Civil Rights Law

What Are Human Rights? Principles, Types, and Frameworks

A clear guide to human rights: what they are, the key international and regional frameworks that protect them, and how they apply in everyday life.

Human rights are the basic protections every person holds simply because they are human. These rights do not depend on citizenship, nationality, religion, gender, or any other status. They exist from birth, cannot be earned or forfeited, and governments are obligated to recognize and protect them rather than grant them as favors. More than 170 countries have ratified the core international treaties that spell out these protections, creating a global legal framework that shapes constitutions, court decisions, and everyday governance around the world.

Foundational Principles

Four interlocking principles give human rights their force. Understanding them explains why these protections work differently from ordinary laws that a legislature can simply repeal.

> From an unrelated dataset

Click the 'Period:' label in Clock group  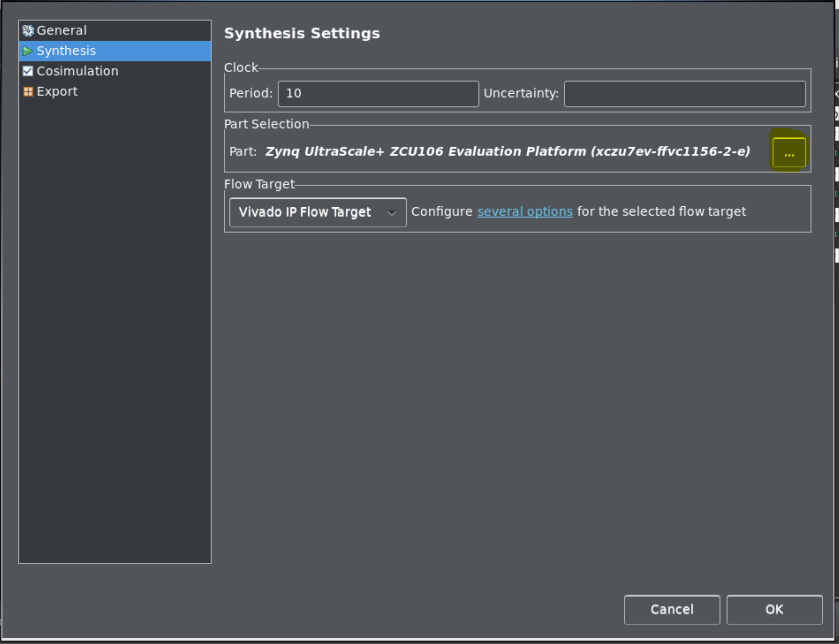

Universality means human rights apply to every person on the planet without exception. Geography, political affiliation, and cultural tradition do not shrink the protections a person holds. A government cannot argue that its citizens deserve fewer rights because of local customs or national priorities.

Inalienability means these rights cannot be taken away by any authority or voluntarily surrendered by the individual. A court may restrict how someone exercises a right, for instance through imprisonment after a criminal conviction, but the underlying right itself remains intact. The person retains the right to humane treatment, legal process, and eventual reintegration into society.

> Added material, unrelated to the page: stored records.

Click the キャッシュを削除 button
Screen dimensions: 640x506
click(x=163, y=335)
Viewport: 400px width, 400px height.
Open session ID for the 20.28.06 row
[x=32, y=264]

Indivisibility and interdependence mean all human rights are connected. Political freedoms lose much of their value when a person cannot meet basic survival needs, and economic security means little if someone lacks the legal standing to defend their interests. Improving one category of rights strengthens the others; neglecting one weakens the rest. This is why international law treats human rights as a package rather than a menu of options governments can pick from.

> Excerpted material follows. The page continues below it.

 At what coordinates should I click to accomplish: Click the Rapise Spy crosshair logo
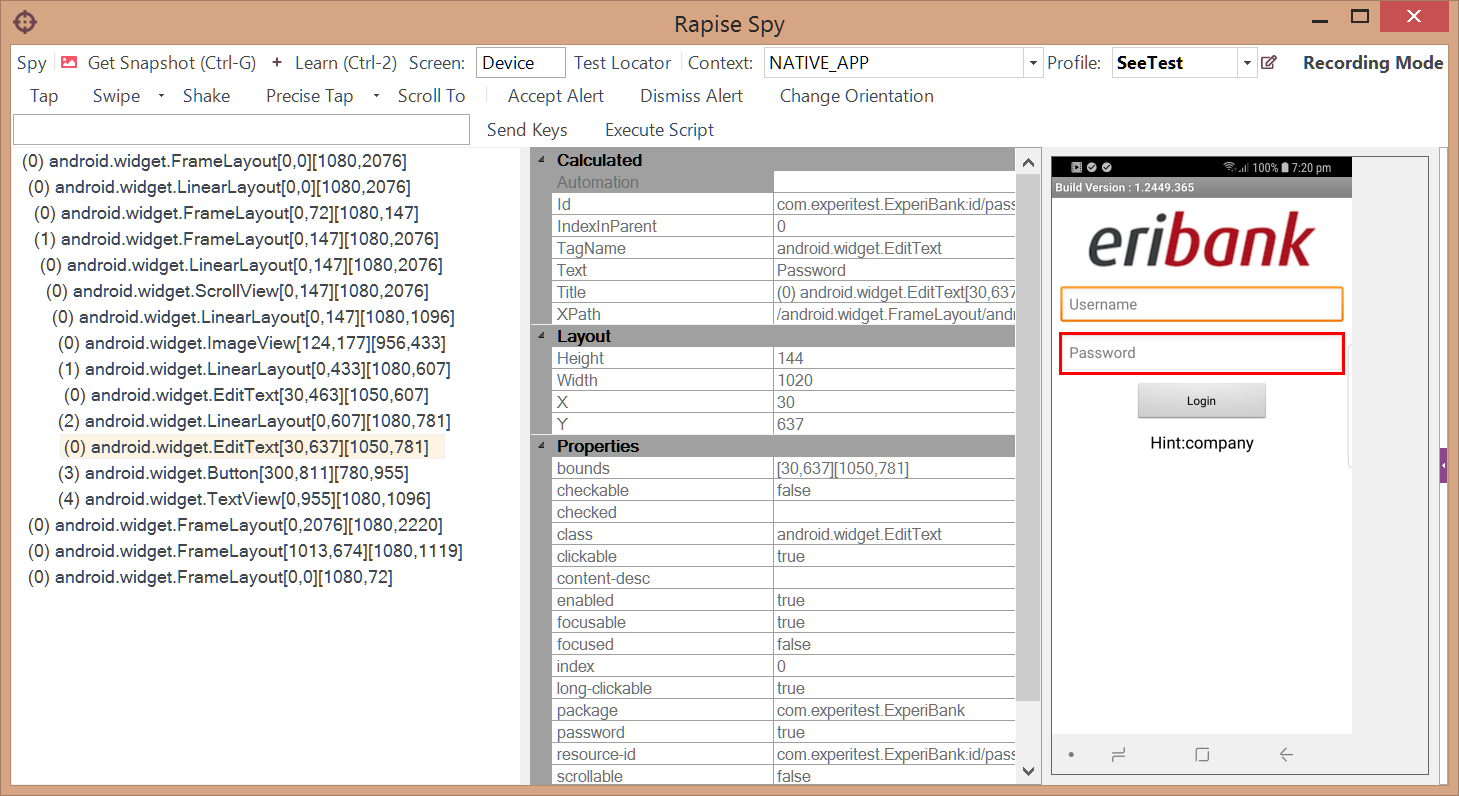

Inherent nature means these rights exist before any government or constitution. They are attributes of humanity itself, not gifts from a sovereign power. This principle places a duty on every nation to respect human rights regardless of its political structure, and it prevents governments from treating rights as temporary privileges that disappear during times of political upheaval. Even during genuine emergencies, certain rights remain absolute. Under the International Covenant on Civil and Political Rights, protections against torture, slavery, and arbitrary execution can never be suspended, no matter how severe the crisis.1Office of the United Nations High Commissioner for Human Rights. International Covenant on Civil and Political Rights

The International Bill of Human Rights

The International Bill of Human Rights is the informal name for three documents that form the backbone of modern international human rights law: the Universal Declaration of Human Rights, the International Covenant on Civil and Political Rights, and the International Covenant on Economic, Social and Cultural Rights.2Office of the United Nations High Commissioner for Human Rights. International Bill of Human Rights

The Universal Declaration of Human Rights

The Universal Declaration of Human Rights was proclaimed by the United Nations General Assembly in Paris on December 10, 1948. Drafted by representatives from diverse legal and cultural backgrounds, it was the first document to set out fundamental human rights intended for universal protection.3United Nations. Universal Declaration of Human Rights The Declaration is not a treaty, so countries did not formally ratify it. But its influence has been enormous. Many of its provisions are now considered part of customary international law, meaning they carry legal weight even for nations that never signed a specific treaty. National constitutions around the world borrow language directly from its thirty articles.

The Two Covenants

Because the Declaration lacked binding enforcement, two treaties were drafted to turn its ideals into concrete legal obligations. The International Covenant on Civil and Political Rights protects individual liberties like freedom of expression, the right to a fair trial, and protection from torture. Each country that ratifies the Covenant commits to respecting and ensuring those rights for everyone within its territory, without discrimination based on race, sex, language, religion, political opinion, or social origin.1Office of the United Nations High Commissioner for Human Rights. International Covenant on Civil and Political Rights As of 2025, 173 of the 193 UN member states have ratified this Covenant.4Office of the United Nations High Commissioner for Human Rights. Human Rights Committee

The International Covenant on Economic, Social and Cultural Rights takes a different approach. It requires governments to take active steps toward ensuring rights like work, education, healthcare, and an adequate standard of living. Rather than demanding instant perfection, it uses a standard called “progressive realization,” meaning each country must work toward full implementation using the maximum of its available resources.5Office of the United Nations High Commissioner for Human Rights. International Covenant on Economic, Social and Cultural Rights This Covenant has also been ratified by 173 UN member states.6Office of the United Nations High Commissioner for Human Rights. Committee on Economic, Social and Cultural Rights

When a country ratifies either Covenant, it accepts legally binding obligations. This transforms the broad ideals of the 1948 Declaration into enforceable commitments with real monitoring and accountability mechanisms attached.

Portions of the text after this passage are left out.